● Texto de origen
******
Flácido silogismo: el rígido marco constitucional quiso hacer muy difícil la reforma de aspectos básicos de su texto; es así que ahora constatamos la dificultad del empeño; luego qué menos que tomarse políticamente dicho texto a beneficio de inventario. El rígido marco constitucional ha venido condicionando el ámbito de juego estatutario; en adelante deberán ser los estatutos los que acaben decidiendo dónde comienza y dónde acaban sus perfiles, dotados ahora de nebulosa contextura: si sale con barbas, tendremos un San Antón; si no, lo vendemos como Purísima Concepción. Siempre habrá algún devoto que se anime. De ahí que, cuando se pretende tranquilizar a la ciudadanía garantizando que este Estatuto —y los que ya van haciendo cola— será constitucional, lo razonable sea echarse a temblar: qué acabará diciendo la pobre Constitución después de que cada cual haga de su capa un sayo.
******
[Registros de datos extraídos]
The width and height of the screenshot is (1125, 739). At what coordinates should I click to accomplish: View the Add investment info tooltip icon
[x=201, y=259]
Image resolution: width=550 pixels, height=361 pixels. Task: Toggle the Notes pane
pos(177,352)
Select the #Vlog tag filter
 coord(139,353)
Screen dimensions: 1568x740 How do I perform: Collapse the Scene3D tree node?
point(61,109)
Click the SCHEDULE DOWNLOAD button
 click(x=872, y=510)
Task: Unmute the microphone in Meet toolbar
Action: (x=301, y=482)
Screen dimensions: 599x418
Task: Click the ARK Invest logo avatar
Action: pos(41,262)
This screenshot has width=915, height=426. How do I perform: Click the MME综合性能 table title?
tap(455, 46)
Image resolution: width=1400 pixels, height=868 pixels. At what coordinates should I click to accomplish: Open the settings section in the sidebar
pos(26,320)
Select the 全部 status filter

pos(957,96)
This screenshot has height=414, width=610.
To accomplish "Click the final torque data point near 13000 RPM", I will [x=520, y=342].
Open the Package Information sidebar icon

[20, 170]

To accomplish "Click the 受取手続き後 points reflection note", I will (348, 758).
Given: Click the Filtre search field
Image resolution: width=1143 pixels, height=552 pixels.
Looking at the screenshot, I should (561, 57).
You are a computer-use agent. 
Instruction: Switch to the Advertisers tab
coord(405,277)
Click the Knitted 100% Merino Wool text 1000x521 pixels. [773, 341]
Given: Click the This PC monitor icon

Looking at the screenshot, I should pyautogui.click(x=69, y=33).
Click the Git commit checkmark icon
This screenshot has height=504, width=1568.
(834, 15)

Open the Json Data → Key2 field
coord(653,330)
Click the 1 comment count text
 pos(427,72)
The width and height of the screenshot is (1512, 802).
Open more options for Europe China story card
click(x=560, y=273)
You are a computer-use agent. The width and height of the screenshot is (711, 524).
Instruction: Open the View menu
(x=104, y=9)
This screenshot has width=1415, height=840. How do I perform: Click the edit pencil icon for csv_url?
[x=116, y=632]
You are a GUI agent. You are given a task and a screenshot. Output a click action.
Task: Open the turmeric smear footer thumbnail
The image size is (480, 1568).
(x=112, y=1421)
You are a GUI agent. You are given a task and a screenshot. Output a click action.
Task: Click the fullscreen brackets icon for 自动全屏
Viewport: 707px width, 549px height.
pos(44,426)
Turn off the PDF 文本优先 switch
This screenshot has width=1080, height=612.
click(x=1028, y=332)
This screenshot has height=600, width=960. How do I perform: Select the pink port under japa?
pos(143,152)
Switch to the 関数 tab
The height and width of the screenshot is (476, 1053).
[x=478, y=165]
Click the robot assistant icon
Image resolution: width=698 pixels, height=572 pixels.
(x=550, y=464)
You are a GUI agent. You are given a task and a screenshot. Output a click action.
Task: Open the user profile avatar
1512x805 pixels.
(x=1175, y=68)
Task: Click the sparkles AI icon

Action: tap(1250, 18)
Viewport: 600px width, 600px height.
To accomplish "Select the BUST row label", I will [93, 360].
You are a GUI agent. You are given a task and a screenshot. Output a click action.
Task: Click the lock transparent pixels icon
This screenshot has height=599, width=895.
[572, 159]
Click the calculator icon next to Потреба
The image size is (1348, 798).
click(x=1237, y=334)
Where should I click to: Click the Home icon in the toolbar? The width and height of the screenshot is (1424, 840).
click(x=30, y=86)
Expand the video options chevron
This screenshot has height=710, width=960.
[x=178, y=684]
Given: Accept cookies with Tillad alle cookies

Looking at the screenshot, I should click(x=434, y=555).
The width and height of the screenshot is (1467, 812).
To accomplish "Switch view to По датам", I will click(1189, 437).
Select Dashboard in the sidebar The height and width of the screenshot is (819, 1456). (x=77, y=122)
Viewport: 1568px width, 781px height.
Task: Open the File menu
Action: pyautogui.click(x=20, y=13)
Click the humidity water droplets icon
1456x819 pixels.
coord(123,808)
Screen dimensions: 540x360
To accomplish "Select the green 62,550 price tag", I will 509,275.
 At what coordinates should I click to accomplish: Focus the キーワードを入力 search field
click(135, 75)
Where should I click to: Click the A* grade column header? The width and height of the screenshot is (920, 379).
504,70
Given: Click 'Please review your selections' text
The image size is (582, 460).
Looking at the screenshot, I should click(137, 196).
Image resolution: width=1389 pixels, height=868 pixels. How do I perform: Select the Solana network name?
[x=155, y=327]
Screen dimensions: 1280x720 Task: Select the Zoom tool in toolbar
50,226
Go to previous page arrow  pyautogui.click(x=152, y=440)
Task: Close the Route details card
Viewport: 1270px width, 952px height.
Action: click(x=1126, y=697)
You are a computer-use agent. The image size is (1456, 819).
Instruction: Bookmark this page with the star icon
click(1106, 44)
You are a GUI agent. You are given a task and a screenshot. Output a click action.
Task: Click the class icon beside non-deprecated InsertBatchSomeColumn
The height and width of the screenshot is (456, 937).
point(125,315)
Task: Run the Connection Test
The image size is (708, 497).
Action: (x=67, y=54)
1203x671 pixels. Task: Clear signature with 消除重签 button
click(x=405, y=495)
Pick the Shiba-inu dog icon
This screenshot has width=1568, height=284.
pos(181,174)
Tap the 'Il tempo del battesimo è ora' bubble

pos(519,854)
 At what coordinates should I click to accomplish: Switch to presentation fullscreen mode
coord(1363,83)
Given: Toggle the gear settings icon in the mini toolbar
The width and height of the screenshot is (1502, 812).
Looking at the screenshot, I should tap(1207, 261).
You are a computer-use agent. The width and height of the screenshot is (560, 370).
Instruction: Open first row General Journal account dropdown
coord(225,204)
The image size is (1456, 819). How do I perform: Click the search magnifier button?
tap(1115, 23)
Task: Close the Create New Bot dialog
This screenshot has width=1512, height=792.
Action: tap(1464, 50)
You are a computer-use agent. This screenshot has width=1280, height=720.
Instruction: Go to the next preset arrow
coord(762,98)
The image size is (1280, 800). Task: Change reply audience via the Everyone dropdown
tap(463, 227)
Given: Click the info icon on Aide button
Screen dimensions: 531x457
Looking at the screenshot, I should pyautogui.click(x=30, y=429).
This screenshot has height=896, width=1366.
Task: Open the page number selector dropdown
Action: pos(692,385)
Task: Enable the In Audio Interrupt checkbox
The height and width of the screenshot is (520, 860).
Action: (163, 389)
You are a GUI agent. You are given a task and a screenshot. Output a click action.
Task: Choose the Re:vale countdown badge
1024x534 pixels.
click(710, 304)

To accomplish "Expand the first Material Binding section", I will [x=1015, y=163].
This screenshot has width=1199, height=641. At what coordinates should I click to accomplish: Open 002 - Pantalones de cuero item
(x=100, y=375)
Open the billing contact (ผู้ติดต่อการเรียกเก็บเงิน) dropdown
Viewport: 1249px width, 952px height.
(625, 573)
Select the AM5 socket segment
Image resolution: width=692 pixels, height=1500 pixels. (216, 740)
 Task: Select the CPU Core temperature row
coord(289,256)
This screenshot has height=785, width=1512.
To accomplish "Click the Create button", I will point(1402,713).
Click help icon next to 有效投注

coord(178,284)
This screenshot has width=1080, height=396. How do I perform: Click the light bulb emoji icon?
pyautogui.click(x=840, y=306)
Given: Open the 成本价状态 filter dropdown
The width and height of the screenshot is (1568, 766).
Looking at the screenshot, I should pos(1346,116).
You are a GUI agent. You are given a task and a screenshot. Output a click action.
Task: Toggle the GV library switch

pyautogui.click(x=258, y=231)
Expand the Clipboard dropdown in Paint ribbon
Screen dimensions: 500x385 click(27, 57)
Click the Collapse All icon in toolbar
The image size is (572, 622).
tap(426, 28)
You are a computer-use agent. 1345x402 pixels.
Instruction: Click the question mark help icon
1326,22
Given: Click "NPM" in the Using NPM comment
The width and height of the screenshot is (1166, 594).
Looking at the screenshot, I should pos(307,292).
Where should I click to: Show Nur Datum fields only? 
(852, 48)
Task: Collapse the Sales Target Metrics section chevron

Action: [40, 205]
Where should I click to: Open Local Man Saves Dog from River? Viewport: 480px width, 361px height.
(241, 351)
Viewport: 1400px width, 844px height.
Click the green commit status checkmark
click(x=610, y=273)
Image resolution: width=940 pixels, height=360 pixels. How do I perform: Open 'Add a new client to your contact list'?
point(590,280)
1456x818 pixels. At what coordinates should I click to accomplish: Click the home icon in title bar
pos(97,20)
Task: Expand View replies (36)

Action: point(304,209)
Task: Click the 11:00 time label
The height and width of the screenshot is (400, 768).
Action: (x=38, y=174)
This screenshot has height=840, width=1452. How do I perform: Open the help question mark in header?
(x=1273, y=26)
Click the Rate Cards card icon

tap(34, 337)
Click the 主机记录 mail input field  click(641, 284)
******
● Instrucciones de la tarea
En el texto de origen, ¿qué ha venido condicionando el rígido marco constitucional? Los registros constituyen material independiente del texto de origen.

● Respuesta
El ámbito de juego estatutario.